Lucy has started to practice sitting, and can now sit for about five seconds by herself, Kendall added.

“That’s not something SMA type 1 babies typically are ever able to do. So it’s pretty miraculous what we’re seeing. She’s got a really long road ahead, and we do have to complement the treatment with a lot of physiotherapy. We see an occupational therapist, and we see a feeding therapist,” she said. “Honestly, within the first month I don’t know that we were expecting such a drastic change right away.”

Now that Lucy has received her treatment, the money raised by the family is now going to help other babies with SMA.
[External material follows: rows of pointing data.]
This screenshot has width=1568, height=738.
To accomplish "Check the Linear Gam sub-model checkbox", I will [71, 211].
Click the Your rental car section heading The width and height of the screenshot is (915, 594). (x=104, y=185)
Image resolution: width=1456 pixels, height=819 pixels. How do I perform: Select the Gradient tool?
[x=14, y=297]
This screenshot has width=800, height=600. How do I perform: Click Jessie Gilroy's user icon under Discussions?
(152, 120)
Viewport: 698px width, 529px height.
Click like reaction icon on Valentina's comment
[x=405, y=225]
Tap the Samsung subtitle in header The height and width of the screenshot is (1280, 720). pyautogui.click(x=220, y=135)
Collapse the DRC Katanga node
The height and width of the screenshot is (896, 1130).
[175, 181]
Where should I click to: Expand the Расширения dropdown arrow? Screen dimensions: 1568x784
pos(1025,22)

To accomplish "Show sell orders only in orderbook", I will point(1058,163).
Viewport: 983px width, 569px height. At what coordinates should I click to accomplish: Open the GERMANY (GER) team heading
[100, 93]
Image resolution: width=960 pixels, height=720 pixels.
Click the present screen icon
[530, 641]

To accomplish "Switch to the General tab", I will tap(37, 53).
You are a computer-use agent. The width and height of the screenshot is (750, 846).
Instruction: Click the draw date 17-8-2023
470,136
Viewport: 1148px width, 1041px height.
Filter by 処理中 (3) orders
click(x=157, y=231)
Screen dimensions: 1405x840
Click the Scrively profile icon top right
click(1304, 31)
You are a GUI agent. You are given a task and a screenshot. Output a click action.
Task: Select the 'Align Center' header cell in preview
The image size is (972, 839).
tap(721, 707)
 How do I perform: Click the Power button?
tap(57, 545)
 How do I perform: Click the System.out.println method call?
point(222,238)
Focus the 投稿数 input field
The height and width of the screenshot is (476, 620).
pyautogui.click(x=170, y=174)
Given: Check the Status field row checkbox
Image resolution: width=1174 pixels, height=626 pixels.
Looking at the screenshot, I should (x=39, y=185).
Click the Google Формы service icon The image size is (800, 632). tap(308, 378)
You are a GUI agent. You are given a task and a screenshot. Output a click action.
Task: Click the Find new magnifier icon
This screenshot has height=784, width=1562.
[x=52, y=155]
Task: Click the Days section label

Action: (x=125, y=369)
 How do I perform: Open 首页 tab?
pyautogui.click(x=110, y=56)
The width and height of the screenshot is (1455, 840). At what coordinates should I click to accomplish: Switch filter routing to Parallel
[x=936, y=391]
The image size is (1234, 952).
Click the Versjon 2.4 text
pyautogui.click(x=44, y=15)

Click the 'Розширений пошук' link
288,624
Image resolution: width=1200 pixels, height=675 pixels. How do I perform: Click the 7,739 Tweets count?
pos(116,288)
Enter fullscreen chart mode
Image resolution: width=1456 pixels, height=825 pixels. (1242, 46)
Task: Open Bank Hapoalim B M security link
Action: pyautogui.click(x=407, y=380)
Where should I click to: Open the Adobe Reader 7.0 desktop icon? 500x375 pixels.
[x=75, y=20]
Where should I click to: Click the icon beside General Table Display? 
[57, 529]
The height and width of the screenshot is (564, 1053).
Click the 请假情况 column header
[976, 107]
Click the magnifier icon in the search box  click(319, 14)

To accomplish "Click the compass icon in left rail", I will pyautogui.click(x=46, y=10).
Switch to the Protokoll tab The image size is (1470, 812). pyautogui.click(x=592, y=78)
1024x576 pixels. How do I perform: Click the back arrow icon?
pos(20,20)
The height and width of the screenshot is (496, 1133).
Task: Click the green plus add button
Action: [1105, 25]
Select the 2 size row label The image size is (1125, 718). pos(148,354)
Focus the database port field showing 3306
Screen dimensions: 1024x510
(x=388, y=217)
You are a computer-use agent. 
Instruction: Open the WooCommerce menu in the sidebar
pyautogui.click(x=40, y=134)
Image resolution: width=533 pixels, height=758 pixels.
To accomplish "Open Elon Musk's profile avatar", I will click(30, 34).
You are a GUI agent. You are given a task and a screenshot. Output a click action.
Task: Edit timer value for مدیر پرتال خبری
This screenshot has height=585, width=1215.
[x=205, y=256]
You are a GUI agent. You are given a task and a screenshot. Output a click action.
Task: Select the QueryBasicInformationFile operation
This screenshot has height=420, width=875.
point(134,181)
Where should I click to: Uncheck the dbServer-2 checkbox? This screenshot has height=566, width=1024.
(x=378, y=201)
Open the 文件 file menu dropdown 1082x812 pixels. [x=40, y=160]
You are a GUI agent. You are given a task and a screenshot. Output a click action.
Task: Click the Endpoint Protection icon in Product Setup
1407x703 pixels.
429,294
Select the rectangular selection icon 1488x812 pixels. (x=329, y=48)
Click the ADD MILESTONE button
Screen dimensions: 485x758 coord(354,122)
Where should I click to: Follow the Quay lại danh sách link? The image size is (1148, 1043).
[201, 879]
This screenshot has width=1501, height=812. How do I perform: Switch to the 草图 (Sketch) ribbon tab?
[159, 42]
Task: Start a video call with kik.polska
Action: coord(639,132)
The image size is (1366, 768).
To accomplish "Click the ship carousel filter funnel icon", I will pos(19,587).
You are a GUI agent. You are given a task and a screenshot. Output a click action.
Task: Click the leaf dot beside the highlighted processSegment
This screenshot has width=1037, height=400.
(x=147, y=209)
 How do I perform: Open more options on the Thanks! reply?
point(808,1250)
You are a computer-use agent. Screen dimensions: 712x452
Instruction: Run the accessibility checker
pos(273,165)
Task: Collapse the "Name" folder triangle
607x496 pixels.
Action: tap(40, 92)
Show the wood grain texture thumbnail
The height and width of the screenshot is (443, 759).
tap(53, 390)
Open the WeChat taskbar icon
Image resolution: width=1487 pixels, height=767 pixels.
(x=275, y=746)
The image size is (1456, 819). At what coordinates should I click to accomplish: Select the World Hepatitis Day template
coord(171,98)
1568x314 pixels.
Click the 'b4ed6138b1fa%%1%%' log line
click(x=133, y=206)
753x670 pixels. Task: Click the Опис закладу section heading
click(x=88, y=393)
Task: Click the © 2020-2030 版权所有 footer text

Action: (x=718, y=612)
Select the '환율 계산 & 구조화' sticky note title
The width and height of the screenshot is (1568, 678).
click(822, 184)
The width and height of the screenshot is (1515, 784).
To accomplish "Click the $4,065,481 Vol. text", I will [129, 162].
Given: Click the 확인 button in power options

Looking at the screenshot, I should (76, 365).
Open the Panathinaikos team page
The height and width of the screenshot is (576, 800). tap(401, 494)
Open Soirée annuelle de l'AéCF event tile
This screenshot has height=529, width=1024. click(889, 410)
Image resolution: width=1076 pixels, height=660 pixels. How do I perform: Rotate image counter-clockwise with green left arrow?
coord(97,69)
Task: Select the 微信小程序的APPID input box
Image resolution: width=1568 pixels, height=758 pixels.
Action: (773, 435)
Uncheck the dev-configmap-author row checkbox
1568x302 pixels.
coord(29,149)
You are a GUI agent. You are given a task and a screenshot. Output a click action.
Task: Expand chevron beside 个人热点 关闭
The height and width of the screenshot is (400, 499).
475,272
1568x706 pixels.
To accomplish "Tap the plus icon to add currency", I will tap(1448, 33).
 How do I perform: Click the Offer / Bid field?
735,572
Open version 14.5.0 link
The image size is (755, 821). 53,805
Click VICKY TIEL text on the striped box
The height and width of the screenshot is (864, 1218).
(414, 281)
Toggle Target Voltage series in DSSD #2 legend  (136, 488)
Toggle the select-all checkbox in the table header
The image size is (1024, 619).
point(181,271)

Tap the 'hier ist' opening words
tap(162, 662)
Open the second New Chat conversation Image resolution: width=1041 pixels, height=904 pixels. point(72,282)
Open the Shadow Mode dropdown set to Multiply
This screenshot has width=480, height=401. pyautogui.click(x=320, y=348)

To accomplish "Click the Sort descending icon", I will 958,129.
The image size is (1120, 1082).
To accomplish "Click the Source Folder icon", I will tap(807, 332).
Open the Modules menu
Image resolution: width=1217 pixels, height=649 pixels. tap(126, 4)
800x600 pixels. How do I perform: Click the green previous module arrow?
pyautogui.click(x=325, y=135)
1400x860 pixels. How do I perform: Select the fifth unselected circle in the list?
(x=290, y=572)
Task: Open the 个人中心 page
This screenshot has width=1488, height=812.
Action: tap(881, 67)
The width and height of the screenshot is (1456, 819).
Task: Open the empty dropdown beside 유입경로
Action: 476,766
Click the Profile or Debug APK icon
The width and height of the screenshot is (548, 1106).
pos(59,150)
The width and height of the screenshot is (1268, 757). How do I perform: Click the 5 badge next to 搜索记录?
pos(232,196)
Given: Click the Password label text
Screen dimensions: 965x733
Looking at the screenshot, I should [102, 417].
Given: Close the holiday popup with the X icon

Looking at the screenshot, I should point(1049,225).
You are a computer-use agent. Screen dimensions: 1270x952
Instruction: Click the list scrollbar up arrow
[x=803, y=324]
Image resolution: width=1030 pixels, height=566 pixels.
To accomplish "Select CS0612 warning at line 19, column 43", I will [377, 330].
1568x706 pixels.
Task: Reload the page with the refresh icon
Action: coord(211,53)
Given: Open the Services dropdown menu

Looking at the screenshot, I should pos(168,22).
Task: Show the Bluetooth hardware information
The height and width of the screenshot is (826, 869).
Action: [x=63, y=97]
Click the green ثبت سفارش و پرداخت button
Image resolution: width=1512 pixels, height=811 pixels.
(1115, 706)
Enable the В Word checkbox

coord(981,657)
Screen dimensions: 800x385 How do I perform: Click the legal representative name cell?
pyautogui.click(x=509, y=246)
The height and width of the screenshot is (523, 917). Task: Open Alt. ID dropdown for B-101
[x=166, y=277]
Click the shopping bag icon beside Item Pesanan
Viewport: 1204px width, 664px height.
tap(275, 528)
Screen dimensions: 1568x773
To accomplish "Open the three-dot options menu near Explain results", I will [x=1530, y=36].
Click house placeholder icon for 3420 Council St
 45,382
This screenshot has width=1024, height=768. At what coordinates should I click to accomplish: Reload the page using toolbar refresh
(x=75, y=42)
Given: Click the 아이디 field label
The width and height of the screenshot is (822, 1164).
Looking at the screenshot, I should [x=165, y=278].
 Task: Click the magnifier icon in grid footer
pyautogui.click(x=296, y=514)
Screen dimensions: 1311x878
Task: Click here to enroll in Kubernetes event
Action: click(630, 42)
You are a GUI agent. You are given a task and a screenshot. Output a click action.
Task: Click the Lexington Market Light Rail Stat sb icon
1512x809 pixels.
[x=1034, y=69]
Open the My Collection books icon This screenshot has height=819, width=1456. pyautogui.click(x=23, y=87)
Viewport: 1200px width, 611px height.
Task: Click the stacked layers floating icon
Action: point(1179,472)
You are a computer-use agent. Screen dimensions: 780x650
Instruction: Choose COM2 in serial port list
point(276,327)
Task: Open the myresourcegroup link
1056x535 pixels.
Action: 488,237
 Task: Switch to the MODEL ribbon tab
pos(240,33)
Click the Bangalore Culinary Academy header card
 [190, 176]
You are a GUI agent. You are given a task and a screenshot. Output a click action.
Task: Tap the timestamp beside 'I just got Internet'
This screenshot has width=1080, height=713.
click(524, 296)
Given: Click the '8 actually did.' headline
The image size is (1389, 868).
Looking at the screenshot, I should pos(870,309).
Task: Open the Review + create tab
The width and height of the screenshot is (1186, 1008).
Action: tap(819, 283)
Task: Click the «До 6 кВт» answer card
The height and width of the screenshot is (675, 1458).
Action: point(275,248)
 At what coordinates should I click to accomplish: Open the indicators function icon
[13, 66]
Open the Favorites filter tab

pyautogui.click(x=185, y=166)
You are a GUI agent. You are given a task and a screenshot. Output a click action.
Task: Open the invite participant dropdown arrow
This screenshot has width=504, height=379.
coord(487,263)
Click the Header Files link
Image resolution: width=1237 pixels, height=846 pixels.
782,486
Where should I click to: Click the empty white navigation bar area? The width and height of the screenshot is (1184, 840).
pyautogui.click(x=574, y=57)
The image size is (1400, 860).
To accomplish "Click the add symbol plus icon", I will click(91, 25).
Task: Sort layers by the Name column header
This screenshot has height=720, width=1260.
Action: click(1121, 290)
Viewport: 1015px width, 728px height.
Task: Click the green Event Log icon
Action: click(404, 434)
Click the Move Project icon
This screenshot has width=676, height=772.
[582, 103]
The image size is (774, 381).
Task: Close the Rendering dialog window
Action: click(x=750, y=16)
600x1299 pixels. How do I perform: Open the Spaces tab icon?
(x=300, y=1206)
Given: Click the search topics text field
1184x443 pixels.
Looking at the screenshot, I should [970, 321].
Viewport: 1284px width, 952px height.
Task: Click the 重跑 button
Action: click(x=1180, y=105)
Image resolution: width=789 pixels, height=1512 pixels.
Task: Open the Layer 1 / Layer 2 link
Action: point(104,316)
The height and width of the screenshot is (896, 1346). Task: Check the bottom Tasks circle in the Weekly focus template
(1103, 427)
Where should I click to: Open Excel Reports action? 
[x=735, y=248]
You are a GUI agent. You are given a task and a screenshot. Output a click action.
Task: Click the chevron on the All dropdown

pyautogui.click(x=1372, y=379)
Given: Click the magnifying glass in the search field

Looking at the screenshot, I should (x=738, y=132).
Kendall says there are seven babies that are going to be helped by the funds raised, including paying the additional cost needed for one to receive the needed Zolgensma treatment. Aside from paying to help other kids, money will go to a local hospital and other funds, in addition to saving money for Lucy’s future.

Kendall extended a thank-you the community for the work they did to help Lucy.

“It’s really hard to articulate how impactful that was, especially because we don’t live in that community anymore. But we visit frequently, obviously, because our family lives there. This has been a really hard experience for us, obviously. But it’s been a hard experience for our family. And the community supporting our family, I know has made a huge difference,” she said. “It was so overwhelmingly positive, to receive that magnitude of support and the passion that everybody had to get Lucy, the best treatment possible, and to help support our family was amazing. And I just think it speaks magnitude to the close knit community and it actually made me kind of miss being there a little bit. But, obviously, people make the place so much. We’re very grateful.”